Videos classified Uc are particularly suitable for pre-school children.


Certificate PG

Certificate PG - Parental guidance

'PG' Parental Guidance - General viewing, but some scenes may be unsuitable for young children Unaccompanied children of any age may watch. A 'PG' film should not disturb a child aged around eight or older. However, parents are advised to consider whether the content may upset younger or more sensitive children.


Certificate 12

Certificate 12 - Suitable for 12 years and over

12A Suitable for 12 years and over. No-one younger than 12 may see a '12A' film in a cinema unless accompanied by an adult. No-one younger than 12 may rent or buy a '12' rated video or DVD. Responsibility for allowing under-12s to view lies with the accompanying or supervising adult.


Certificate 15

Certificate 15 - Suitable only for 15 years and over

'15' Suitable only for 15 years and over No-one younger than 15 may see a '15' film in a cinema. No-one younger than 15 may rent or buy a '15' rated video or DVD.


Certificate 18

Certificate 18 - Suitable only for adults

No-one younger than 18 may see an '18' film in a cinema. No-one younger than 18 may rent or buy an '18' rated video. In line with the consistent findings of the BBFC's public consultations, at '18' the BBFC's guideline concerns will not normally override the wish that adults should be free to chose their own entertainment, within the law. Exceptions are most likely in the following areas:where material or treatment appears to the Board to risk harm to individuals or, through their behaviour, to society e.g. any detailed portrayal of violent or dangerous acts, or of illegal drug use, which is likely to promote the activity.
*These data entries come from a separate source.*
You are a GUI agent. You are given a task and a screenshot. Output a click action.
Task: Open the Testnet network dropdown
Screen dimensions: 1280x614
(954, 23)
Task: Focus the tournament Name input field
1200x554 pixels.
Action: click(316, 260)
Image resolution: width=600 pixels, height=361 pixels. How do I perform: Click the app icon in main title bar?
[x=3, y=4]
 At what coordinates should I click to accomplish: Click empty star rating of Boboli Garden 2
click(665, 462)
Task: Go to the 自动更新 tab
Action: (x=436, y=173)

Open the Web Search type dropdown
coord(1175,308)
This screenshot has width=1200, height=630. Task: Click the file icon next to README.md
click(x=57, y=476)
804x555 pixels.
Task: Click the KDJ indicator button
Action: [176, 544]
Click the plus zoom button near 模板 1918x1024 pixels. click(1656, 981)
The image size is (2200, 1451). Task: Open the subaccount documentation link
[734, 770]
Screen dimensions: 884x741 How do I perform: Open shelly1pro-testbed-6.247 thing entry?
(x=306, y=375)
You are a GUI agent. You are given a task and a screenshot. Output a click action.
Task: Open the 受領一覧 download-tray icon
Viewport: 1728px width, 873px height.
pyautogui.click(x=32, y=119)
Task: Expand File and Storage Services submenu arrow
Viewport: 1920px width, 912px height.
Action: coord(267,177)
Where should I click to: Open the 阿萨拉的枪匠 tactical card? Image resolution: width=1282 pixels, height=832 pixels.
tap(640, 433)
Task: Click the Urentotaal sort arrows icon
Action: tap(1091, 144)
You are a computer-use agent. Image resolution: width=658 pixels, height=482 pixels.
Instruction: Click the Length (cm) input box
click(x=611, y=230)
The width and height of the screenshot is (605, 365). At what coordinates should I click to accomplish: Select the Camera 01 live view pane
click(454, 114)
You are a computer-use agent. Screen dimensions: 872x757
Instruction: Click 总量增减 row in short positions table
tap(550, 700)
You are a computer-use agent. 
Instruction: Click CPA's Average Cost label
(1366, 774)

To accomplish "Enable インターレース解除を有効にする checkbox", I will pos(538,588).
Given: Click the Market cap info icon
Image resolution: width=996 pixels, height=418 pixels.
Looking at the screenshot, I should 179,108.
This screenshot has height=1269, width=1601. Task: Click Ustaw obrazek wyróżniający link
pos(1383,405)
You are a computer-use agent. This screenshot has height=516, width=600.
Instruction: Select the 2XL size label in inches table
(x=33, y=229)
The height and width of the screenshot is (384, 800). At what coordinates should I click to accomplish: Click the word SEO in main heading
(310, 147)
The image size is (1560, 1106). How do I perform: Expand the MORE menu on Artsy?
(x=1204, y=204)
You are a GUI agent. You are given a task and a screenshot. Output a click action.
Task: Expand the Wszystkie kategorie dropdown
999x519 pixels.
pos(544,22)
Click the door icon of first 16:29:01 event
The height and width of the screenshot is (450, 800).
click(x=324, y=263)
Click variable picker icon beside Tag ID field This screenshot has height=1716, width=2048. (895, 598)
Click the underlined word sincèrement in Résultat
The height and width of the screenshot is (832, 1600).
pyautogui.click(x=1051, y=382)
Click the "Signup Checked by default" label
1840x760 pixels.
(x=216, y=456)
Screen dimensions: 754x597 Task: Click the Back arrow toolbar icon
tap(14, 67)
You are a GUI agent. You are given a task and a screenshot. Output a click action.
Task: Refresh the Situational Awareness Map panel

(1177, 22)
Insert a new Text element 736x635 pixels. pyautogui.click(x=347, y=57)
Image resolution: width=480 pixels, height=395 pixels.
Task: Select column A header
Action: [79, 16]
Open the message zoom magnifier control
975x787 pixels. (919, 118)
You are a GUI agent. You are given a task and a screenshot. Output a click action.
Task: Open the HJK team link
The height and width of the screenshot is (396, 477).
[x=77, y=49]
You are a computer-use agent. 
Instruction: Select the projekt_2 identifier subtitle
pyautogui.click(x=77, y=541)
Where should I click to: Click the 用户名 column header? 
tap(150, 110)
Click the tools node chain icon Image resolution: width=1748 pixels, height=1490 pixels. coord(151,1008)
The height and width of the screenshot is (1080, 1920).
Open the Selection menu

The Board may also intervene with portrayals of sexual violence which might, e.g. eroticise or endorse sexual assault. The more explicit images of sexual activity unless they can be exceptionally justified by context and the work is not a 'sex work' as defined below.

In the case of videos and DVDs, which may be more accessible to younger viewers, intervention may be more frequent. For the same reason, and because of the different way in which they are experienced, the Board may take a more precautionary approach in the case of those digital games which are covered by the Video Recordings Act.